• [WHAT THIS TASK INVOLVES]:
Your reply must be the number of lines in the entries that hold the word "next", and nothing else.

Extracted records

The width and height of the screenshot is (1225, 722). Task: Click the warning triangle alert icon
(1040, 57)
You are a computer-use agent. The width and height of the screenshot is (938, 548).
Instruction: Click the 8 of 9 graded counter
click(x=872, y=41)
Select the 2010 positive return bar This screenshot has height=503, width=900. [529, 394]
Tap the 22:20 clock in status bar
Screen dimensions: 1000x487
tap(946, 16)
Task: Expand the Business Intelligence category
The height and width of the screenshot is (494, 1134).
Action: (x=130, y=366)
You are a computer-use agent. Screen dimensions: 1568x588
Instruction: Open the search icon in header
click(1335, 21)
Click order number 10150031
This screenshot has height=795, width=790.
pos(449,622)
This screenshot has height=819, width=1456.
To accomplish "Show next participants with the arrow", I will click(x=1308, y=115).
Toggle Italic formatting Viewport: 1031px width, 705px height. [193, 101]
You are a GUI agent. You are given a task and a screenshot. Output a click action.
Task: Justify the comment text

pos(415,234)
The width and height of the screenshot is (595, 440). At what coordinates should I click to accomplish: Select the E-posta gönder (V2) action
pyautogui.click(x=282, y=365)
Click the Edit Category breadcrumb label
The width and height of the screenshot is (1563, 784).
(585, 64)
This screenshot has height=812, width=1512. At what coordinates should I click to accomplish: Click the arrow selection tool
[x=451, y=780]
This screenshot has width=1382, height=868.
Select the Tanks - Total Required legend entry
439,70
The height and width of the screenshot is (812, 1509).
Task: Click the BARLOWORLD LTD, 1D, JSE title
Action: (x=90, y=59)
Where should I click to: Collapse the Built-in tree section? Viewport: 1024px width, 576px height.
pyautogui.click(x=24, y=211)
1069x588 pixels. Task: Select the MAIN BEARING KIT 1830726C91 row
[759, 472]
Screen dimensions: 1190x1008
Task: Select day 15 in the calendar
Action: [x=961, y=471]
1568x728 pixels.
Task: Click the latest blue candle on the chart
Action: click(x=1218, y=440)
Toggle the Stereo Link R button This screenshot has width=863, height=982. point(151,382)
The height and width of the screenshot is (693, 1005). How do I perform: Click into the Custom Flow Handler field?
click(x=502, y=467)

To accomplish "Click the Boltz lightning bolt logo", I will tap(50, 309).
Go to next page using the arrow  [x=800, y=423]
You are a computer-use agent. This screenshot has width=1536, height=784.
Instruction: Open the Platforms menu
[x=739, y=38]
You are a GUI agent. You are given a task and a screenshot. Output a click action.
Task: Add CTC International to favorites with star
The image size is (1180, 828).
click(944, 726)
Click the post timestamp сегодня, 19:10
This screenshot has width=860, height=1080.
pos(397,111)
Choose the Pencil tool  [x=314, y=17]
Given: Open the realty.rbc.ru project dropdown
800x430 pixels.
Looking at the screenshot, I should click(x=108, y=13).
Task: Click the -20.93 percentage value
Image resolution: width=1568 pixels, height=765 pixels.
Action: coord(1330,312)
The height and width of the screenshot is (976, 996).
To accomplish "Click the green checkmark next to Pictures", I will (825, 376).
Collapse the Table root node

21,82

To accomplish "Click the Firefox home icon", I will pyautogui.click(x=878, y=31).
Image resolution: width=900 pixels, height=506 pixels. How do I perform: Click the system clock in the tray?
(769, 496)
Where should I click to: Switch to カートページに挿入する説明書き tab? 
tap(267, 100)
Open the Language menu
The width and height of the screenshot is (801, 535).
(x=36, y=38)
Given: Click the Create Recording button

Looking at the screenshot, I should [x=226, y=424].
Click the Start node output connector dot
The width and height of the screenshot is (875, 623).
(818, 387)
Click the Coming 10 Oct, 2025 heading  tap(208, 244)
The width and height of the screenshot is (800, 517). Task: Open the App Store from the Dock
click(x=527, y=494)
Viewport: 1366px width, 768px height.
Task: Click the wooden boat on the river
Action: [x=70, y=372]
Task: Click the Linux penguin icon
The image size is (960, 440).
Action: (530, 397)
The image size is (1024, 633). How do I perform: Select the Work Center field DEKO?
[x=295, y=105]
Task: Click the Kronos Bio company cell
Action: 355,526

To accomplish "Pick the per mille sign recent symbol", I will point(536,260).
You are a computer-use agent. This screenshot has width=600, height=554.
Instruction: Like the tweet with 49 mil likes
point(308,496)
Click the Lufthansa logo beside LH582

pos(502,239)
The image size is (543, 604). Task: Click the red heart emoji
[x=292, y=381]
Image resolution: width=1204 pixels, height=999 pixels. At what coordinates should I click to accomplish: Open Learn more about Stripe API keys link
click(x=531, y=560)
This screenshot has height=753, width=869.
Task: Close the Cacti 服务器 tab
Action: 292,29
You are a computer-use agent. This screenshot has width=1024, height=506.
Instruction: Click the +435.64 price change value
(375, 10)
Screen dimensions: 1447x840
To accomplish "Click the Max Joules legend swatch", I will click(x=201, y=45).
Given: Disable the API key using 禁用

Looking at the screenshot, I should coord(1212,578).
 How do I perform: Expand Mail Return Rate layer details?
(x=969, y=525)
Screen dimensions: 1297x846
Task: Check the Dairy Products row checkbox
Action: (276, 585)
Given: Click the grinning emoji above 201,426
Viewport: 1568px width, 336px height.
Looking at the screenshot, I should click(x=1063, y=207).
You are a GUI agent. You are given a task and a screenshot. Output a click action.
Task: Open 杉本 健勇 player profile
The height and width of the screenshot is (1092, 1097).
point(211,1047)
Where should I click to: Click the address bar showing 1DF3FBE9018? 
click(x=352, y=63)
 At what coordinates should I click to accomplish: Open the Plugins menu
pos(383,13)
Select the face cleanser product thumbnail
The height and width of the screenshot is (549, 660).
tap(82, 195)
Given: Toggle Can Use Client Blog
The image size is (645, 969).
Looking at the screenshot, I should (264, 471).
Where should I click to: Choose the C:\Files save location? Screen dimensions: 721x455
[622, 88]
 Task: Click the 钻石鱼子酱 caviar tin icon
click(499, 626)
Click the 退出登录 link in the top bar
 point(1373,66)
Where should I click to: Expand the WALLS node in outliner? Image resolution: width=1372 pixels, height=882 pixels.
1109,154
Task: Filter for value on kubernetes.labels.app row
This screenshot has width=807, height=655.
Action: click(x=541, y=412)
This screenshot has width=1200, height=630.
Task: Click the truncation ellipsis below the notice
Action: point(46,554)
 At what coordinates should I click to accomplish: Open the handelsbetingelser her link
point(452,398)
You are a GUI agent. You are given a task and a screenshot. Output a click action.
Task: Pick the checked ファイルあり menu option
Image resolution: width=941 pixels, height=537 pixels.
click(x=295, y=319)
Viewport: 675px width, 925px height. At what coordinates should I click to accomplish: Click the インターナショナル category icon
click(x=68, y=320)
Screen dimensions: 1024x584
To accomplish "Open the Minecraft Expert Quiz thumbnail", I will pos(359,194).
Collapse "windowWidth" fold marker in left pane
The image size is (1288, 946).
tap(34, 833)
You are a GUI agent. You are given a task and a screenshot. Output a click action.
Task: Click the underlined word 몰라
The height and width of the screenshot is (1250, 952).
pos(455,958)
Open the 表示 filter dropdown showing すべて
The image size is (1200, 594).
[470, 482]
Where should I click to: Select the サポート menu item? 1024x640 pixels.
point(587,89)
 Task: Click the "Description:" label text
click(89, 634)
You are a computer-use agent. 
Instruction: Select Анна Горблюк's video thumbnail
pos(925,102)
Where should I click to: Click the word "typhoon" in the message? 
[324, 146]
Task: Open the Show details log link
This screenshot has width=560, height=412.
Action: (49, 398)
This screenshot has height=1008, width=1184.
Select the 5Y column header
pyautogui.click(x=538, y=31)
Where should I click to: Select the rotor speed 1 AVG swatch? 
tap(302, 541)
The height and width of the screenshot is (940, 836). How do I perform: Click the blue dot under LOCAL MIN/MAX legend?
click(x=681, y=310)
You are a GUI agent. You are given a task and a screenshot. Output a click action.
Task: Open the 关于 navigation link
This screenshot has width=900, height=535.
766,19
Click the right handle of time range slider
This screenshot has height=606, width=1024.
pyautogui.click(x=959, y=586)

• [OUTPUT BELOW]:
3